Given entries:
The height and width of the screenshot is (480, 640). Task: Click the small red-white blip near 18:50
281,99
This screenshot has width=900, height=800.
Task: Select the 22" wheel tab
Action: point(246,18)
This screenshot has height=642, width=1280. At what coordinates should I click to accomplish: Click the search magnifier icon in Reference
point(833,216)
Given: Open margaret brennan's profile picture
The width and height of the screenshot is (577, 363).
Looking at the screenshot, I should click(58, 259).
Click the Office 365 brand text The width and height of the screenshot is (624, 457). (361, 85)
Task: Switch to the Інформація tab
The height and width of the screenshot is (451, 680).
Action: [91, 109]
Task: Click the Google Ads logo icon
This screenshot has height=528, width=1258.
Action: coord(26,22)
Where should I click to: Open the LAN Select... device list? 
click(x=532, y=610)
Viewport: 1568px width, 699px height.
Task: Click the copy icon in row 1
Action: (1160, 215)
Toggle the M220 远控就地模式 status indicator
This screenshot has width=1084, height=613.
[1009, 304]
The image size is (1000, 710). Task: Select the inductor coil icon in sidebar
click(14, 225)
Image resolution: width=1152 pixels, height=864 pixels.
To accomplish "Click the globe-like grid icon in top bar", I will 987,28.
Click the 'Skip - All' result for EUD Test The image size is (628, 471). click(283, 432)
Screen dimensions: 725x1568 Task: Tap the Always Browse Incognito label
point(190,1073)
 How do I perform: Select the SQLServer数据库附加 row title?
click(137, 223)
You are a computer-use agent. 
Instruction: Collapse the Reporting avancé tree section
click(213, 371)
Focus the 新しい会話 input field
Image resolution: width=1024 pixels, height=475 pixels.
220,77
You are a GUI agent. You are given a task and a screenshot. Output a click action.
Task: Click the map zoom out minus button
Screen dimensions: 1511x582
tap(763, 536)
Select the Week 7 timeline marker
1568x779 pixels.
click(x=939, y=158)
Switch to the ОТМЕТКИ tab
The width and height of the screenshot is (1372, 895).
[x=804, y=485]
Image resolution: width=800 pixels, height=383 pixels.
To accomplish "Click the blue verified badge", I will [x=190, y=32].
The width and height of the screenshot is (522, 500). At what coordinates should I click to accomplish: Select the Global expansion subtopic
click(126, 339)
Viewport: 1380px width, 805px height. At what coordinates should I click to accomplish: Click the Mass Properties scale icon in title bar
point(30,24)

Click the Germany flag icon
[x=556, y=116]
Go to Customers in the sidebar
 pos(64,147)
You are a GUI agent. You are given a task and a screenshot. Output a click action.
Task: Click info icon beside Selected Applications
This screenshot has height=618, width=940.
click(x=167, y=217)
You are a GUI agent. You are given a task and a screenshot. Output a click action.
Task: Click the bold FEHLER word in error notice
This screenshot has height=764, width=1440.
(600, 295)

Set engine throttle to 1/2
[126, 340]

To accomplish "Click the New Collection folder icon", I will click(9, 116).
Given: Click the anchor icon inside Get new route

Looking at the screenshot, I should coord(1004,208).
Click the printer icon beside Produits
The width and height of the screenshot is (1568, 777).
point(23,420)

Prompt: All records above are to be returned exactly as given.

Output:
The height and width of the screenshot is (480, 640). Task: Click the small red-white blip near 18:50
281,99
This screenshot has width=900, height=800.
Task: Select the 22" wheel tab
Action: point(246,18)
This screenshot has height=642, width=1280. At what coordinates should I click to accomplish: Click the search magnifier icon in Reference
point(833,216)
Given: Open margaret brennan's profile picture
The width and height of the screenshot is (577, 363).
Looking at the screenshot, I should click(58, 259).
Click the Office 365 brand text The width and height of the screenshot is (624, 457). (361, 85)
Task: Switch to the Інформація tab
The height and width of the screenshot is (451, 680).
Action: [91, 109]
Task: Click the Google Ads logo icon
This screenshot has height=528, width=1258.
Action: coord(26,22)
Where should I click to: Open the LAN Select... device list? 
click(x=532, y=610)
Viewport: 1568px width, 699px height.
Task: Click the copy icon in row 1
Action: (1160, 215)
Toggle the M220 远控就地模式 status indicator
This screenshot has width=1084, height=613.
[1009, 304]
The image size is (1000, 710). Task: Select the inductor coil icon in sidebar
click(14, 225)
Image resolution: width=1152 pixels, height=864 pixels.
To accomplish "Click the globe-like grid icon in top bar", I will 987,28.
Click the 'Skip - All' result for EUD Test The image size is (628, 471). click(283, 432)
Screen dimensions: 725x1568 Task: Tap the Always Browse Incognito label
point(190,1073)
 How do I perform: Select the SQLServer数据库附加 row title?
click(137, 223)
You are a computer-use agent. 
Instruction: Collapse the Reporting avancé tree section
click(213, 371)
Focus the 新しい会話 input field
Image resolution: width=1024 pixels, height=475 pixels.
220,77
You are a GUI agent. You are given a task and a screenshot. Output a click action.
Task: Click the map zoom out minus button
Screen dimensions: 1511x582
tap(763, 536)
Select the Week 7 timeline marker
1568x779 pixels.
click(x=939, y=158)
Switch to the ОТМЕТКИ tab
The width and height of the screenshot is (1372, 895).
[x=804, y=485]
Image resolution: width=800 pixels, height=383 pixels.
To accomplish "Click the blue verified badge", I will [x=190, y=32].
The width and height of the screenshot is (522, 500). At what coordinates should I click to accomplish: Select the Global expansion subtopic
click(126, 339)
Viewport: 1380px width, 805px height. At what coordinates should I click to accomplish: Click the Mass Properties scale icon in title bar
point(30,24)

Click the Germany flag icon
[x=556, y=116]
Go to Customers in the sidebar
 pos(64,147)
You are a GUI agent. You are given a task and a screenshot. Output a click action.
Task: Click info icon beside Selected Applications
This screenshot has height=618, width=940.
click(x=167, y=217)
You are a GUI agent. You are given a task and a screenshot. Output a click action.
Task: Click the bold FEHLER word in error notice
This screenshot has height=764, width=1440.
(600, 295)

Set engine throttle to 1/2
[126, 340]

To accomplish "Click the New Collection folder icon", I will click(9, 116).
Given: Click the anchor icon inside Get new route

Looking at the screenshot, I should coord(1004,208).
Click the printer icon beside Produits
The width and height of the screenshot is (1568, 777).
point(23,420)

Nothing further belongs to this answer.